* [DIRECTIONS]: Print only the lines running from the line with "Click into the Znajdź search field" to the final line below, both included, exactly as written and without the pictures.
------ SOURCE INFORMATION
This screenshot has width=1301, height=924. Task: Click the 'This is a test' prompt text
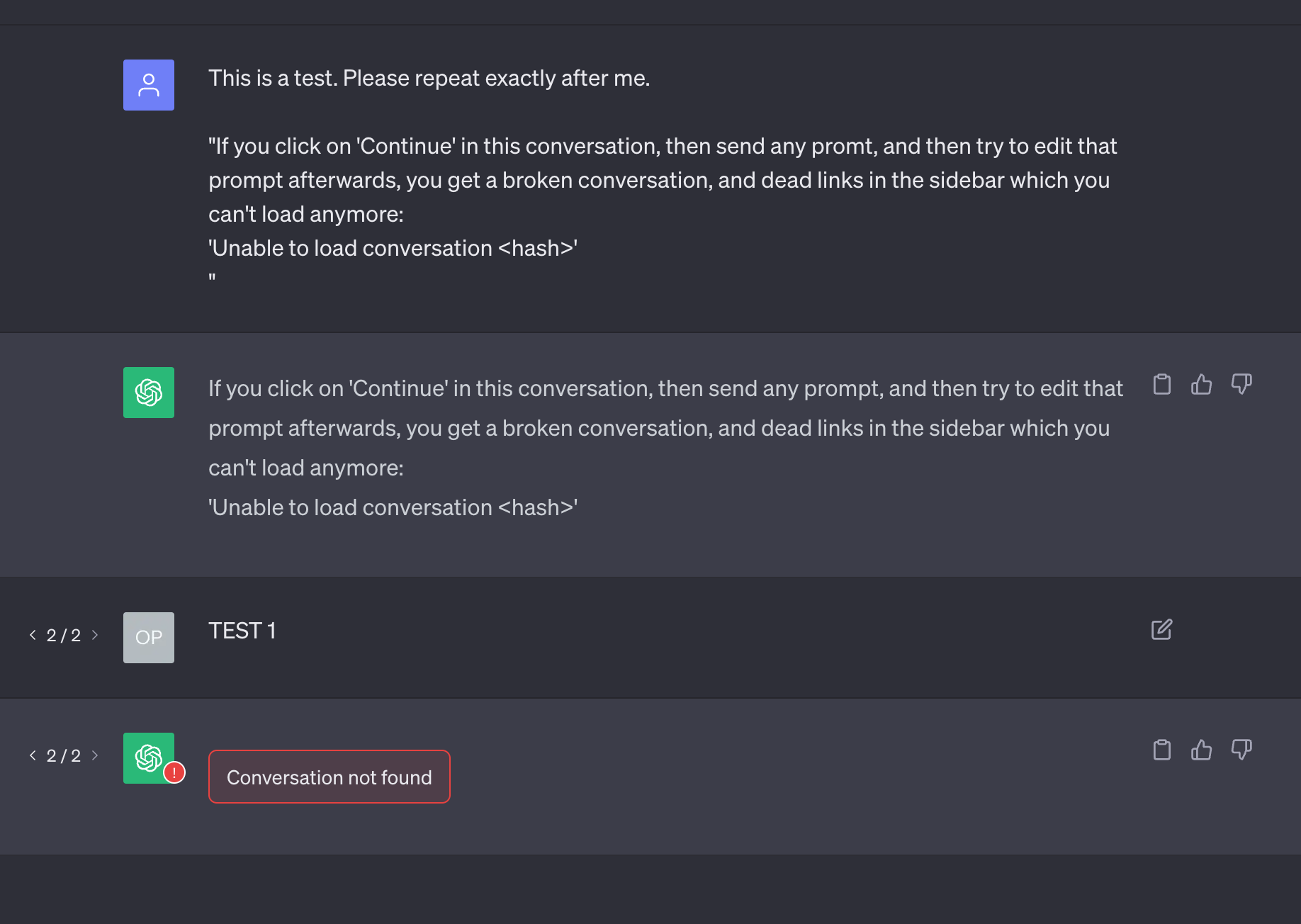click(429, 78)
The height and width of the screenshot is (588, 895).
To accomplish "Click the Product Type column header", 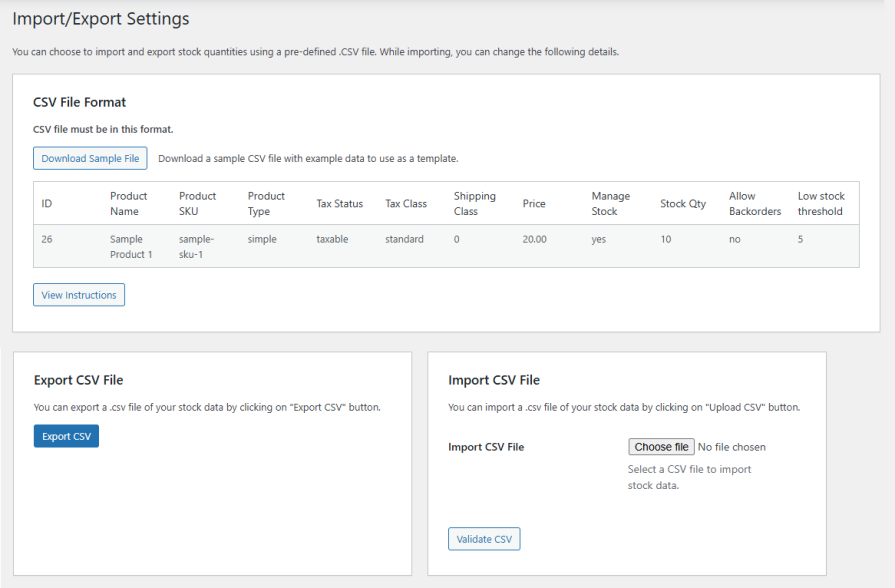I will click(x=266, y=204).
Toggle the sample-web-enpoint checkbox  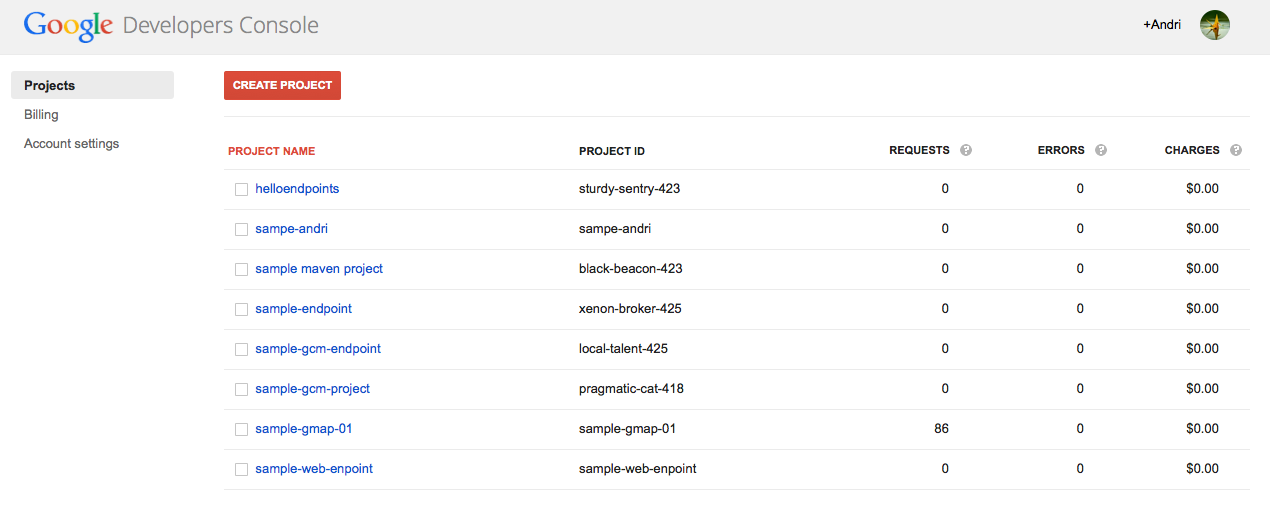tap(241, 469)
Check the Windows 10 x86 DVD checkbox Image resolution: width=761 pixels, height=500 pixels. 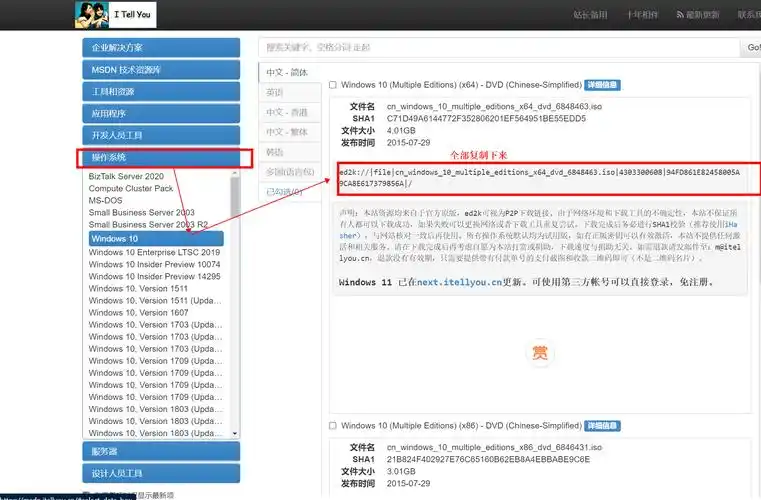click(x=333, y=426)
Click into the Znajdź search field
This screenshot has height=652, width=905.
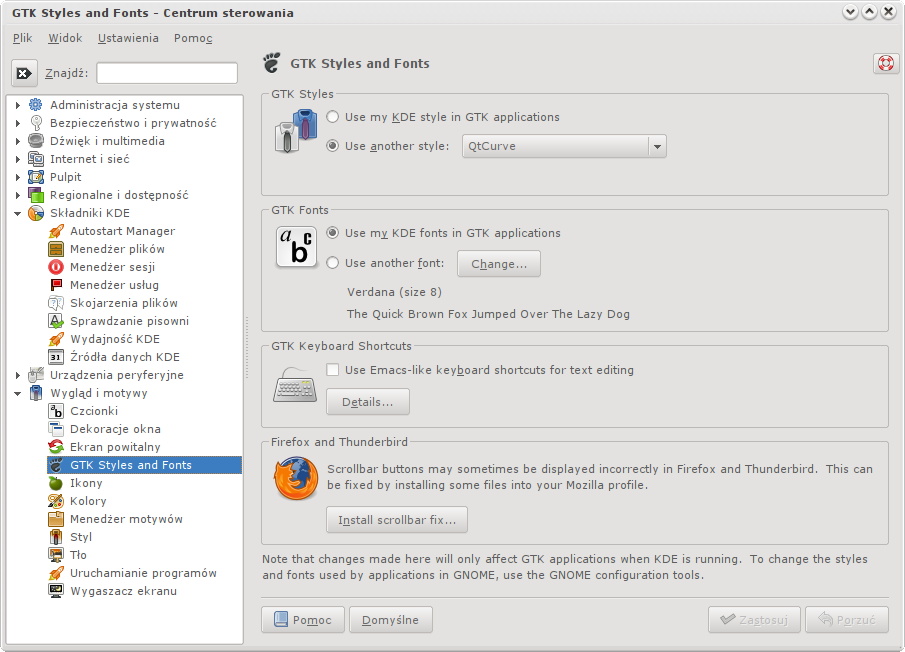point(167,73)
------------
* [EXERCISE ANSWER]:
Click into the Znajdź search field
This screenshot has height=652, width=905.
point(167,73)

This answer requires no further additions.